Sara Martin is an official CAPA blogger for fall 2016, sharing her story in weekly posts on CAPA World. A biological sciences major, she is studying abroad in Sydney this semester through the custom program at the University of California, Davis.
In this week's post, Sara writes about different aspects of Sydney's culture that she's explored so far.
Sydney and Its Diversity
If you know anything about Sydney, you know that it is one of the most international cities in Australia. As you can imagine, this makes it pretty easy to meet people from different countries all over the world. On the plane back to Sydney from Cairns, I had a great conversation with a man from England. He has been working and living in Sydney for about 15 months now and is in the process of obtaining citizenship here. I love Sydney not only because it’s so great that people all over the world want to move here but also because it’s a place that is very accepting of others that do take the leap.
The ANZAC War Memorial
One of my classes had the opportunity to tour the ANZAC (Australian and New Zealand Army Corps) War Memorial and learn about Australia’s history in the wars. Even before Australians defined themselves as having their own nationality, they were a proud people… never afraid to fight for what they believed in and never backing down until they achieved their goals. Seeing the Dome of Stars in the memorial brought feelings of solemn respect for those fallen soldiers, commemorated by over 100k stars attached to the ceiling.

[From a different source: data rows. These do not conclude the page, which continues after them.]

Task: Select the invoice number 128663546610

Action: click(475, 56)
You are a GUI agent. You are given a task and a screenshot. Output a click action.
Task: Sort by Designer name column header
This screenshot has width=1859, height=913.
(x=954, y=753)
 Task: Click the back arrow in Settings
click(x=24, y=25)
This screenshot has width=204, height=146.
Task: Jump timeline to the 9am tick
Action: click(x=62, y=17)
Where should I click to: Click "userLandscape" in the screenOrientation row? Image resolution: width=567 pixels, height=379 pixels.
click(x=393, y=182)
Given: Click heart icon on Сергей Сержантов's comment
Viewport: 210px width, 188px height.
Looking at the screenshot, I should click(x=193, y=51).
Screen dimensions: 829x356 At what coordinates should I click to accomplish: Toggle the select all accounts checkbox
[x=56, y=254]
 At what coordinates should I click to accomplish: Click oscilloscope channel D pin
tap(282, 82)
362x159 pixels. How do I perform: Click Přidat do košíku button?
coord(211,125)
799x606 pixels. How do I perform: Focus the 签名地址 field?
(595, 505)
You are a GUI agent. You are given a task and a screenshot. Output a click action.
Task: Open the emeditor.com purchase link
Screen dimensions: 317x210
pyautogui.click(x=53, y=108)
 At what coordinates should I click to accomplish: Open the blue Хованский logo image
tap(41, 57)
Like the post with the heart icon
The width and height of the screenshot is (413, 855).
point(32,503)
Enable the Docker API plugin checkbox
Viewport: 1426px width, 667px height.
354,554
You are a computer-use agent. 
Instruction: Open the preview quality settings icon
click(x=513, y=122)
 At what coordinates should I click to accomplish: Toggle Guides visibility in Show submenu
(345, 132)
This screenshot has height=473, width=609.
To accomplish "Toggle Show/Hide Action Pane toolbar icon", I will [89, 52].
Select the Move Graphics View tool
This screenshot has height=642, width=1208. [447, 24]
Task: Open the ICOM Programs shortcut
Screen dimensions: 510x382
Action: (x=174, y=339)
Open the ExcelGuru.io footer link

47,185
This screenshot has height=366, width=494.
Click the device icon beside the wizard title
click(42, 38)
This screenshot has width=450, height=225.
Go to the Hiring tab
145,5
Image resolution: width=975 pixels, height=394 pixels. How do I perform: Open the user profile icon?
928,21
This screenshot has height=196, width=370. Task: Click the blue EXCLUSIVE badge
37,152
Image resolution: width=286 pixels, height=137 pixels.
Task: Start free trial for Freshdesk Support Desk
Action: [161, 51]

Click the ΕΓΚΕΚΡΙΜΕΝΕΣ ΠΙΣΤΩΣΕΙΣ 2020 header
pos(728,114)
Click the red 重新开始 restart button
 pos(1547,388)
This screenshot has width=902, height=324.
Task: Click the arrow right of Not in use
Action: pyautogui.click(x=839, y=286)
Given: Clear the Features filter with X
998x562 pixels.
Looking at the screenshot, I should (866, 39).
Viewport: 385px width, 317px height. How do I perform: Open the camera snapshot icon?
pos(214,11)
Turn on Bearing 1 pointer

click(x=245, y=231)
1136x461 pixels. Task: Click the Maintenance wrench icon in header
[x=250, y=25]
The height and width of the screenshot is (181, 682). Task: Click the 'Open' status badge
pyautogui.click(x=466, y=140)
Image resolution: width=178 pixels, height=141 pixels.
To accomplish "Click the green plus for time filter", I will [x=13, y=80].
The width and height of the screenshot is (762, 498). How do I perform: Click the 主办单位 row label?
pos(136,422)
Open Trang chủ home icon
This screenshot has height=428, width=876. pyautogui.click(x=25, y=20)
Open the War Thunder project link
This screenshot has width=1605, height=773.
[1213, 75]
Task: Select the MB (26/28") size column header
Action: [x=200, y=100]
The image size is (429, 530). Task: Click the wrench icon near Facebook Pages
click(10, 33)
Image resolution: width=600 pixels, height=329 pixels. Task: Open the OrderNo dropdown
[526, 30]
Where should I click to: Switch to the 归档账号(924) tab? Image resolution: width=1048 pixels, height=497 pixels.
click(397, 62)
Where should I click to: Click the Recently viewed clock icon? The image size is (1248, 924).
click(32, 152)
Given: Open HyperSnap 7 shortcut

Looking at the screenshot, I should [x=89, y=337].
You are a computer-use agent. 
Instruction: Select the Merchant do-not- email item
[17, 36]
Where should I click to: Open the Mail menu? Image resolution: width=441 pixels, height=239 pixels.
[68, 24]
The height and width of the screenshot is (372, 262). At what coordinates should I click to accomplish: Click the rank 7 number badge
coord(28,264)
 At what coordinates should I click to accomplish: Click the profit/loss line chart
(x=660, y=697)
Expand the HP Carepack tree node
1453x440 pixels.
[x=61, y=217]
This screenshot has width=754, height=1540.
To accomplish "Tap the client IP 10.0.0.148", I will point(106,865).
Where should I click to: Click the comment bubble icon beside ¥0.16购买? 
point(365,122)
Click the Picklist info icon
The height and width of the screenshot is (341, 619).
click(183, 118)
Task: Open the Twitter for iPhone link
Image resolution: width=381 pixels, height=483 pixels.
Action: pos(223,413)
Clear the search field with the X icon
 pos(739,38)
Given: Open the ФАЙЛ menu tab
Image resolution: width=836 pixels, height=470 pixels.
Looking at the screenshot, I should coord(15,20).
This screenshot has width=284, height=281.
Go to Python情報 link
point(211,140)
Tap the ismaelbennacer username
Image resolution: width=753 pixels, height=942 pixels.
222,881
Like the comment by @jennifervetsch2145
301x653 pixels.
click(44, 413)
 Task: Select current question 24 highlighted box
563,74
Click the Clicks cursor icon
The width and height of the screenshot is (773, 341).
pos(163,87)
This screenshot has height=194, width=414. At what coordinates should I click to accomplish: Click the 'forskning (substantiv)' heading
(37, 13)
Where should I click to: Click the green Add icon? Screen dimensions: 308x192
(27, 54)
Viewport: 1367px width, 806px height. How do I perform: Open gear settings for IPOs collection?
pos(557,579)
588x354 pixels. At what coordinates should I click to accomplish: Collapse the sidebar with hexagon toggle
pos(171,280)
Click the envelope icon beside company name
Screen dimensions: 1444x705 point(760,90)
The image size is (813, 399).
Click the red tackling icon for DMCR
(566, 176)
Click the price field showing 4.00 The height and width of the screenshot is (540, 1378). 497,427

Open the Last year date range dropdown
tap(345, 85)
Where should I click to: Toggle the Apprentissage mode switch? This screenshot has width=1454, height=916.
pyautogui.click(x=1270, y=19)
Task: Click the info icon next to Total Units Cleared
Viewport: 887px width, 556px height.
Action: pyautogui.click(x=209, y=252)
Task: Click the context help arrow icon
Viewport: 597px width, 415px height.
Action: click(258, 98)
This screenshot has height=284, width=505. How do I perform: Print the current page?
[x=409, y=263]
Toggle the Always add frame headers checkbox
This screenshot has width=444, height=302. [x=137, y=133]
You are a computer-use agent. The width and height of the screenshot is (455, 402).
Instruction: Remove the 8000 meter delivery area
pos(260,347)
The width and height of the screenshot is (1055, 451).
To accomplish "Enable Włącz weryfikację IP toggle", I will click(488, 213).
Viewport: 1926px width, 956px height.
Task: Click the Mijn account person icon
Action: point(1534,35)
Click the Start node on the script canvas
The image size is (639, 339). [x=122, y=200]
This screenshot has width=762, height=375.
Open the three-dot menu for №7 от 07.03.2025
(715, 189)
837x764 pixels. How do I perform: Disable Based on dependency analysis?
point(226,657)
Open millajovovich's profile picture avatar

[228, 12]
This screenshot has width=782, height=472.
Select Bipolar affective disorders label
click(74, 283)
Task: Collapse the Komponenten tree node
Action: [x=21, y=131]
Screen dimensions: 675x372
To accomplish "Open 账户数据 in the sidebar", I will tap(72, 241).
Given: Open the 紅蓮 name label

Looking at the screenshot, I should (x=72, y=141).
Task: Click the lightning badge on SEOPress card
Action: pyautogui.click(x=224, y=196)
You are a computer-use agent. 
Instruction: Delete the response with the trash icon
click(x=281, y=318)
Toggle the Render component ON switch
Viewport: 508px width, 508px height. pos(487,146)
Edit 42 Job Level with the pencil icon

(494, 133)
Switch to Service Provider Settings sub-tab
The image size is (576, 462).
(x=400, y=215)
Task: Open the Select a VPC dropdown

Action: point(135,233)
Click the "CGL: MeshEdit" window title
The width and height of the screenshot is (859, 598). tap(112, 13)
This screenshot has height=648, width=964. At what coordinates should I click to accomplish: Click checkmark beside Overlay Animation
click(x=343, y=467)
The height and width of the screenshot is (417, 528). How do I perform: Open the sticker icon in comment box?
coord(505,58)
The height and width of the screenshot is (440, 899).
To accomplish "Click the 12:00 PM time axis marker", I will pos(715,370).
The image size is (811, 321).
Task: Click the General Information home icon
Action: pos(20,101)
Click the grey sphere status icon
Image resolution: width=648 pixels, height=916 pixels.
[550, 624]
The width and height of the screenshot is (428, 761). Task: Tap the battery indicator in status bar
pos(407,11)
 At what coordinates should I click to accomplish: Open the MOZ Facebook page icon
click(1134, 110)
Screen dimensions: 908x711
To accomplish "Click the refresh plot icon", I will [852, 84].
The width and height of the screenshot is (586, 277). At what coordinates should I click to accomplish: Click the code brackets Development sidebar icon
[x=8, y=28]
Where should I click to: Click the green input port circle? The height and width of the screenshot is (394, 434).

Photo: “YININMADYEMI Thou didst let fall”
As sad as it is, the ANZAC War Memorial doesn’t indicate the huge presence of Aboriginal and Torres Strait Islander soldiers fighting with the Australian forces during World War I. Tony Albert, an Aboriginal artist, completed this remarkable sculpture in March of 2015 to honor those fallen soldiers who have been outspoken and overlooked throughout the years. It is located in Hyde Park, adjacent to the ANZAC War Memorial. These grounds were once ceremonial grounds for contests and other gatherings which is why Tony Albert chose the location for the art piece.
Art Gallery of New South Wales
The Art Gallery of NSW focused much more on Australia’s history than the Museum of Contemporary Art, mentioned in my post about “The Big City”. Some of the pieces are simply wondrous, such as the one in the bottom right corner which focuses on how the Sydney Harbor used to look depicted through a dreamlike effect. However, some pieces are heart-wrenching like the one by Colin Hunter in the upper-left which references the way the First People used to be treated as specimens of study rather than humans back when Australia was first colonized by the British.
Becoming One with the City
Australia may not have a pristine past but many other countries are marked by overcoming inhumane habits. Having been here for five weeks, I feel as though I should finally understand the insider’s perspective on Australian politics and regulations more. However, I have gotten just enough to deduce that the elections are mandatory and are far from America’s bipartisan standard. Everyone who votes is able to choose from a wide range of options and the elections don’t appear to have been taken over by any major national parties. Although there is still progress to be made in human rights and environmentalism, I can see efforts being made to achieve these strides. The longer I stay here and the more locals I meet, the more I want to stay in Australia permanently.